Tax cuts that aren’t offset by spending reductions increase the federal deficit. That’s arithmetic, not ideology. The question is whether the economic growth generated by lower taxes produces enough additional revenue to partially or fully close the gap. Historically, the answer has been “partially at best,” which is why both the TCJA and the One, Big, Beautiful Bill Act are projected to add to the national debt. On the other hand, reforms that put more money in people’s pockets can boost consumer spending in the short term, and reforms that reduce business costs can encourage hiring and investment. The net effect depends entirely on the specific provisions, their size, and how the economy is performing when they take effect.
A federal tax reform doesn’t automatically change your state taxes, and this catches people off guard. States connect to the federal tax code in different ways. Some states use “rolling conformity,” meaning they automatically adopt federal changes as they happen. Others use “fixed-date conformity,” where the state code references the federal code as of a specific date and the legislature must actively decide whether to adopt new changes. A few states pick and choose on a provision-by-provision basis.
Any state can also “decouple” from a federal provision it doesn’t want. If a federal reform introduces a new deduction that would shrink the state’s tax base and cost it revenue, the state can simply decline to recognize it. This means a deduction you claim on your federal return might not be available on your state return. After the TCJA passed, dozens of states had to decide which provisions to adopt, modify, or reject, and many made different choices. The same process is playing out now with the One, Big, Beautiful Bill Act’s new provisions for tips and overtime.

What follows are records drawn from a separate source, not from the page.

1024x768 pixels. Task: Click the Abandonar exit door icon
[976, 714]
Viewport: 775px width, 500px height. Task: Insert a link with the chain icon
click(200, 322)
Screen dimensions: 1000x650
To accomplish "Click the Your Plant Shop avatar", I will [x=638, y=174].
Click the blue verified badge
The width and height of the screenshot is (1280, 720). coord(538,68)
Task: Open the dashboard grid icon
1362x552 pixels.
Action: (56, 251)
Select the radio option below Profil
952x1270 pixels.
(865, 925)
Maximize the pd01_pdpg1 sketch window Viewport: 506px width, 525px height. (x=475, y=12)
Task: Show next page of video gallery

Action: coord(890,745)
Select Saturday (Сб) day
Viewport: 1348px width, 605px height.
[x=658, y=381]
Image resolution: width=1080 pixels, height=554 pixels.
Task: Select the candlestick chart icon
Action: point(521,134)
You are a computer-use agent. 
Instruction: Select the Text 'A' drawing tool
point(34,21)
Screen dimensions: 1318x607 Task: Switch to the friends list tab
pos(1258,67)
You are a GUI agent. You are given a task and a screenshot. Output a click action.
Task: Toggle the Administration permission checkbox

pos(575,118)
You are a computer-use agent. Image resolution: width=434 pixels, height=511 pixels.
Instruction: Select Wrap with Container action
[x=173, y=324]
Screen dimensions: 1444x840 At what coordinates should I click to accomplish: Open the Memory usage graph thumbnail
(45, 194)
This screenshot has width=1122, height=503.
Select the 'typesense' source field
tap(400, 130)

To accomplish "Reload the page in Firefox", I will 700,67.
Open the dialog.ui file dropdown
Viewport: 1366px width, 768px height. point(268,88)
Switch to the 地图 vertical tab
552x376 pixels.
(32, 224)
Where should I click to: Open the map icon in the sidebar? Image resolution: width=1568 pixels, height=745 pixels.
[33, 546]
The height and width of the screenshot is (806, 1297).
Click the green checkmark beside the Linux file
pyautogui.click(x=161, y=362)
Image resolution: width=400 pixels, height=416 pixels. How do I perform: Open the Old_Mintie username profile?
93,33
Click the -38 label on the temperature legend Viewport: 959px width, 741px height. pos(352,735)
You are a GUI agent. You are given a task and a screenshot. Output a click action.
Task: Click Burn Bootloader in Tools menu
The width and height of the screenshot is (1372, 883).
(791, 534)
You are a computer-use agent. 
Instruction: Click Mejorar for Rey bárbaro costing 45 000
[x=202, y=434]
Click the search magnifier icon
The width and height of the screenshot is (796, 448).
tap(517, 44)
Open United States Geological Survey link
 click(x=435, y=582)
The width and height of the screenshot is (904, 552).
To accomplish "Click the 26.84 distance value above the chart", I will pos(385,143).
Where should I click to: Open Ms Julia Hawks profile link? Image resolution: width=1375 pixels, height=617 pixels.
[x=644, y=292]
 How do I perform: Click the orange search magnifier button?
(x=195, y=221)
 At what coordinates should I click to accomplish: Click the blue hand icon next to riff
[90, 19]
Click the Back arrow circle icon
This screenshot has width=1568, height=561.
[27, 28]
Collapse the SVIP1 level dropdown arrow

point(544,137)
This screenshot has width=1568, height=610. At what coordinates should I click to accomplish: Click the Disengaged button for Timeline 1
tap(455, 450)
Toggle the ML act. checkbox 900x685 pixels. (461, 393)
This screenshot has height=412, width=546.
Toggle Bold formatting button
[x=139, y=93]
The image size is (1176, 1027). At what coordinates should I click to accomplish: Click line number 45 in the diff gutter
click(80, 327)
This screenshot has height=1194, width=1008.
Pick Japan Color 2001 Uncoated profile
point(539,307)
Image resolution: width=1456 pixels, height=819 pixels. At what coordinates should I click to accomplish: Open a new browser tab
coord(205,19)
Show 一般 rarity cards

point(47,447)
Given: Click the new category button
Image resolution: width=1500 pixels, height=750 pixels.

The practical takeaway: when a major federal reform passes, check whether your state has conformed. State income tax rates range from zero (in states with no income tax) to over 13 percent, and whether a federal deduction flows through to your state return can meaningfully change what you owe.
When tax law changes, your paycheck withholding and estimated tax payments may no longer match what you’ll actually owe. Getting ahead of this matters because underpaying throughout the year triggers penalties at filing time.
The IRS maintains a Tax Withholding Estimator that gets updated after major reforms. The tool walks you through entering your income, withholding, credits, and deductions, then tells you whether to adjust your W-4 with your employer. The IRS recommends gathering your most recent pay stubs and last year’s tax return before using it. After the One, Big, Beautiful Bill Act, the estimator was updated to reflect changes related to tips, overtime, car loan interest, and senior deductions.10Internal Revenue Service. Updated Tax Withholding Estimator Lets Millions of Taxpayers Take One, Big, Beautiful Bill Changes into Account When Calculating Their Withholding
If you’re self-employed or have significant income without automatic withholding, you’ll need to recalculate your quarterly estimated payments. The safe harbor rules protect you from underpayment penalties if you meet one of these thresholds: you owe less than $1,000 after subtracting withholding, you paid at least 90 percent of your current-year tax liability, or you paid 100 percent of last year’s tax (110 percent if your adjusted gross income exceeded $150,000). When a reform changes your expected liability, the prior-year safe harbor is often the simplest to rely on because it doesn’t require you to predict how the new law will affect your current-year numbers.
People most likely to need a withholding adjustment include those with more than one job, those who recently married or had a child, those who itemize deductions, and anyone who received a large unexpected refund or owed additional tax last filing season. Spending 25 minutes with the IRS estimator now is far cheaper than an underpayment penalty in April.